• What you are asked to do
Tally the lines in the records below that contain "Choose" and return only the result.
Start of Data supplied
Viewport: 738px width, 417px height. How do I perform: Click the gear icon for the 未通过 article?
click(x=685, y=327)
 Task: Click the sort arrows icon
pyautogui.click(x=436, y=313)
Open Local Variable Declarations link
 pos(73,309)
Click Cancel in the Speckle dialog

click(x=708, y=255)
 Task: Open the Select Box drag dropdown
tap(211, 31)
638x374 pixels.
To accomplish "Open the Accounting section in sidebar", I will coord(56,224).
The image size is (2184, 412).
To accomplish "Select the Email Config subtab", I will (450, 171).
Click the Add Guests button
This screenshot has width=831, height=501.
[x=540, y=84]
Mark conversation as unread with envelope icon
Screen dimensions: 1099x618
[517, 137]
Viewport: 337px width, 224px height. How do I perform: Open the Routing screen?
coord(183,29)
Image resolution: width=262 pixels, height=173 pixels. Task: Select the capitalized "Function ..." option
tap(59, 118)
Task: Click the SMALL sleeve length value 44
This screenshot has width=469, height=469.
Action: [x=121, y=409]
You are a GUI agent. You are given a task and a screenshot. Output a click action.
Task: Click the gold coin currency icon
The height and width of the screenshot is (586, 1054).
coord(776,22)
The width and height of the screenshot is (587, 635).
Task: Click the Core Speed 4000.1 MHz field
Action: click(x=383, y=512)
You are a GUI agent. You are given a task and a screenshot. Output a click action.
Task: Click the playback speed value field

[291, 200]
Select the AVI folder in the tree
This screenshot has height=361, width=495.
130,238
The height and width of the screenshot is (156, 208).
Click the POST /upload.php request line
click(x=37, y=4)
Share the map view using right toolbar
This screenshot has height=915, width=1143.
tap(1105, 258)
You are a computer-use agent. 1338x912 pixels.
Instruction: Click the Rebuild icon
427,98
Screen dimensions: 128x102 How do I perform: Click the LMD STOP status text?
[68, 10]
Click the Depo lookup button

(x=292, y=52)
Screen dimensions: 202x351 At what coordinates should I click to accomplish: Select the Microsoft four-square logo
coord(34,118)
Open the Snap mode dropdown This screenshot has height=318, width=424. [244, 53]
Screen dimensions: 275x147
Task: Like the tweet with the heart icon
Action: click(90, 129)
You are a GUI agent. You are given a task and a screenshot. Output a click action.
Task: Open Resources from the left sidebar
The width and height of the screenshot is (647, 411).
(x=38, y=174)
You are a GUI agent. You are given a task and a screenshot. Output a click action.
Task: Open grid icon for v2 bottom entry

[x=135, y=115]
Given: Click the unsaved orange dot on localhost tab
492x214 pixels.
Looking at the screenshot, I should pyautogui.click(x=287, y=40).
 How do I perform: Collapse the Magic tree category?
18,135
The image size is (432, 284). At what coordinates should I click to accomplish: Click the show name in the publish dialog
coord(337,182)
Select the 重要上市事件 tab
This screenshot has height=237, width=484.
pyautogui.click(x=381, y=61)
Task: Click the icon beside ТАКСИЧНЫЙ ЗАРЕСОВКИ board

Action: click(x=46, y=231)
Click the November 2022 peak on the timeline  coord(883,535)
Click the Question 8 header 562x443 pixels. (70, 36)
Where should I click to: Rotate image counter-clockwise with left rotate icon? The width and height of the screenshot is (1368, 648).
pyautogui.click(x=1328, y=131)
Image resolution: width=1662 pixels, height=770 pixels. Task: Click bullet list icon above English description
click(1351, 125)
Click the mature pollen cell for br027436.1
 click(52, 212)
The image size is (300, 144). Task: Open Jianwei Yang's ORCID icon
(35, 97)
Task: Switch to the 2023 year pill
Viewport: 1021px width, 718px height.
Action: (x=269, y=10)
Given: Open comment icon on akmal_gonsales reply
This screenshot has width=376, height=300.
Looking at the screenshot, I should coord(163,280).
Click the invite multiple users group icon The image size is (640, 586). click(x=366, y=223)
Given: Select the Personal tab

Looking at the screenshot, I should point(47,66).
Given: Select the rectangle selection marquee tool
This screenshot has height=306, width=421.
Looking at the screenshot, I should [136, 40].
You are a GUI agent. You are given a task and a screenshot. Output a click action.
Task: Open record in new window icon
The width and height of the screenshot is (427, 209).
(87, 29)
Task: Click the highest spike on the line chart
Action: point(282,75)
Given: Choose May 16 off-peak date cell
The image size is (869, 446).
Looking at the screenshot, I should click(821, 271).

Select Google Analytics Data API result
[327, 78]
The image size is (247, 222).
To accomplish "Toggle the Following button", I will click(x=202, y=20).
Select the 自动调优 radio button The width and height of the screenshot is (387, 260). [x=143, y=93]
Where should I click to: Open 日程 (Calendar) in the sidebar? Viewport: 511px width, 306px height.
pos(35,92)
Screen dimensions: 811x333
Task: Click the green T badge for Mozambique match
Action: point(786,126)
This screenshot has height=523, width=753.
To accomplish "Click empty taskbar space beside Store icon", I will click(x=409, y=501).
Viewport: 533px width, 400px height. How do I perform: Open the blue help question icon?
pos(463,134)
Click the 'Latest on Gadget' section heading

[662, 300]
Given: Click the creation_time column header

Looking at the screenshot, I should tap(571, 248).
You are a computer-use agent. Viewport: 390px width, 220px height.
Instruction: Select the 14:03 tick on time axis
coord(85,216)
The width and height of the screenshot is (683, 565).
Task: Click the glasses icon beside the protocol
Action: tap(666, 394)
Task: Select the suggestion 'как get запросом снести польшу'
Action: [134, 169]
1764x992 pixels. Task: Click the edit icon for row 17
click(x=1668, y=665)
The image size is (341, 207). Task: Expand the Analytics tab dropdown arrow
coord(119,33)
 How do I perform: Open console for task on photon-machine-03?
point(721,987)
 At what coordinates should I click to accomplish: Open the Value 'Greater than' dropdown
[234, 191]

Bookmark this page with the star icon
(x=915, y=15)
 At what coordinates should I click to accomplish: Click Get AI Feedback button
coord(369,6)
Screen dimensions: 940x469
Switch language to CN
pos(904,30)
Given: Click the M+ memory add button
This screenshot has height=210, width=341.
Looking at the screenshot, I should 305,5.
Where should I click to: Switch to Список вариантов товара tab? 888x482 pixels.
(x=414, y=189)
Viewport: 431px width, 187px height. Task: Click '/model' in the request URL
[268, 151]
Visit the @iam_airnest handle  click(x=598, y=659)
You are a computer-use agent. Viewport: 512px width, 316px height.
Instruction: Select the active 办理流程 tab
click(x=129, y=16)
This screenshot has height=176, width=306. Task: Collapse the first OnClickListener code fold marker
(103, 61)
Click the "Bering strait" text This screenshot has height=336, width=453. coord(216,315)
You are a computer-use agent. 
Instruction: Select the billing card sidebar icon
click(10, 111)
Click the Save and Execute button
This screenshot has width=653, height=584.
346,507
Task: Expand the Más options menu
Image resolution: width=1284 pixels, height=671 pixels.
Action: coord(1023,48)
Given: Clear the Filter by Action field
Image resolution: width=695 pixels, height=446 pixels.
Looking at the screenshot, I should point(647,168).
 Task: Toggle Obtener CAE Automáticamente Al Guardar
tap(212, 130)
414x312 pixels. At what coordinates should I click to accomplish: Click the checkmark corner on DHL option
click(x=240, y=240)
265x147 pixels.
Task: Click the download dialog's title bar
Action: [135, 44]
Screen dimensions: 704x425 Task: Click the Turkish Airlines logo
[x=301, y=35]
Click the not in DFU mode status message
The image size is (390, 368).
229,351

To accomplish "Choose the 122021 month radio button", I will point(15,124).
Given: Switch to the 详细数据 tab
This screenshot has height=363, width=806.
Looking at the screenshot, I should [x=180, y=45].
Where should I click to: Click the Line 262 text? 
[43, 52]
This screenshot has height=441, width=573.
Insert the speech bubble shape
End of Data supplied
• Response to this exercise
2